EXCERPTED RECORDS –
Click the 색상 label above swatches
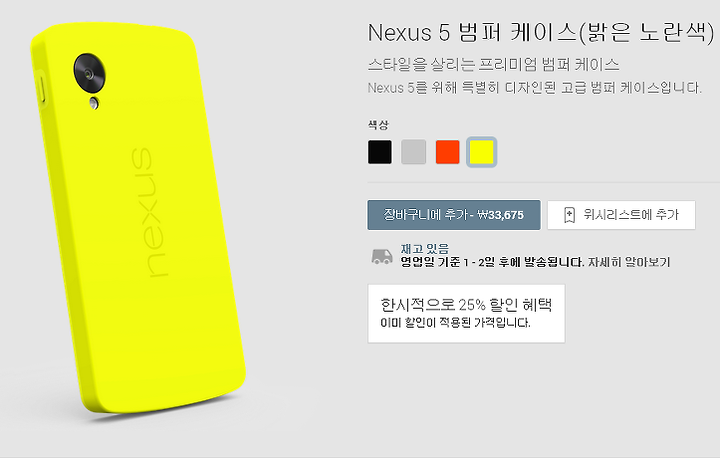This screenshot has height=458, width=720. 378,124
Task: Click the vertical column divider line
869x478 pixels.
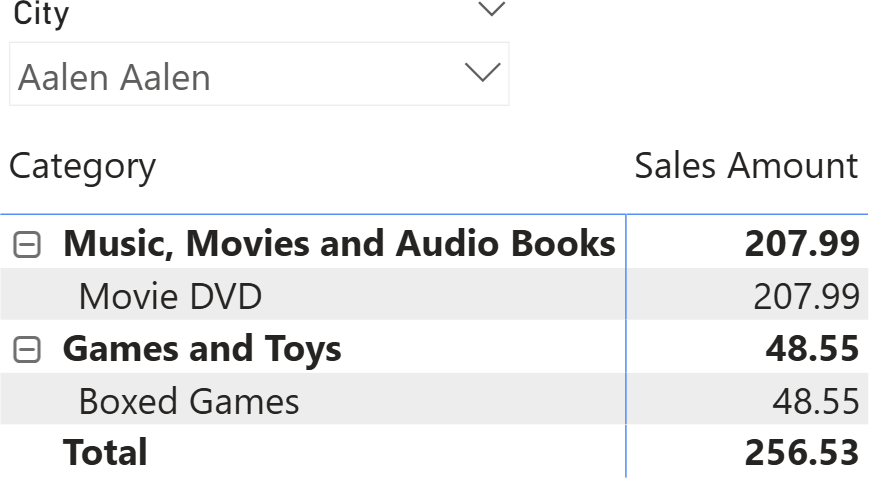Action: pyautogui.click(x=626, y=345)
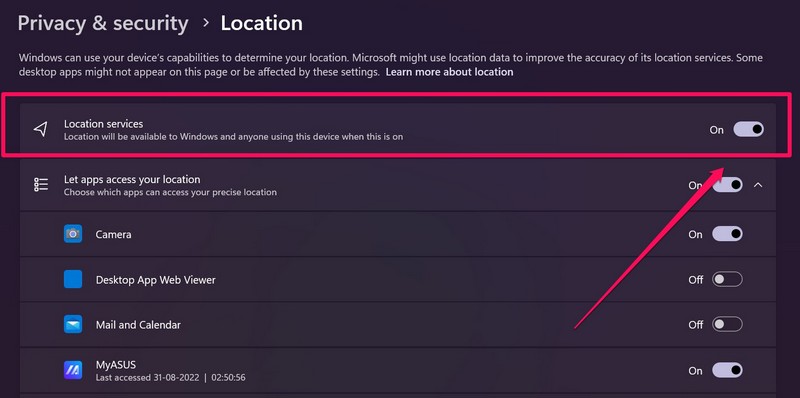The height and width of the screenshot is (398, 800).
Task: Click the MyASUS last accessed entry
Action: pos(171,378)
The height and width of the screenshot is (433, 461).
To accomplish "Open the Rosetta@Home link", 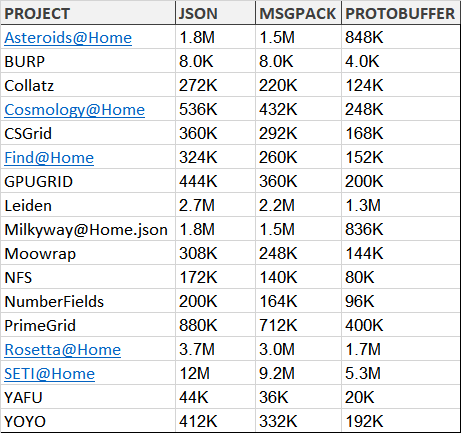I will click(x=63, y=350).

TASK OBJECTIVE – Please, without any of the pictures, set down exactly the lines from the beginning of the listing to the line that contains "The height and width of the screenshot is (433, 461).", inclusive.

ANSWER AREA –
Click the 색상 label above swatches
This screenshot has height=458, width=720. 378,124
Task: Click the vertical column divider line
869x478 pixels.
Action: pyautogui.click(x=626, y=345)
The height and width of the screenshot is (398, 800).
Task: Click the MyASUS last accessed entry
Action: pos(171,378)
The height and width of the screenshot is (433, 461).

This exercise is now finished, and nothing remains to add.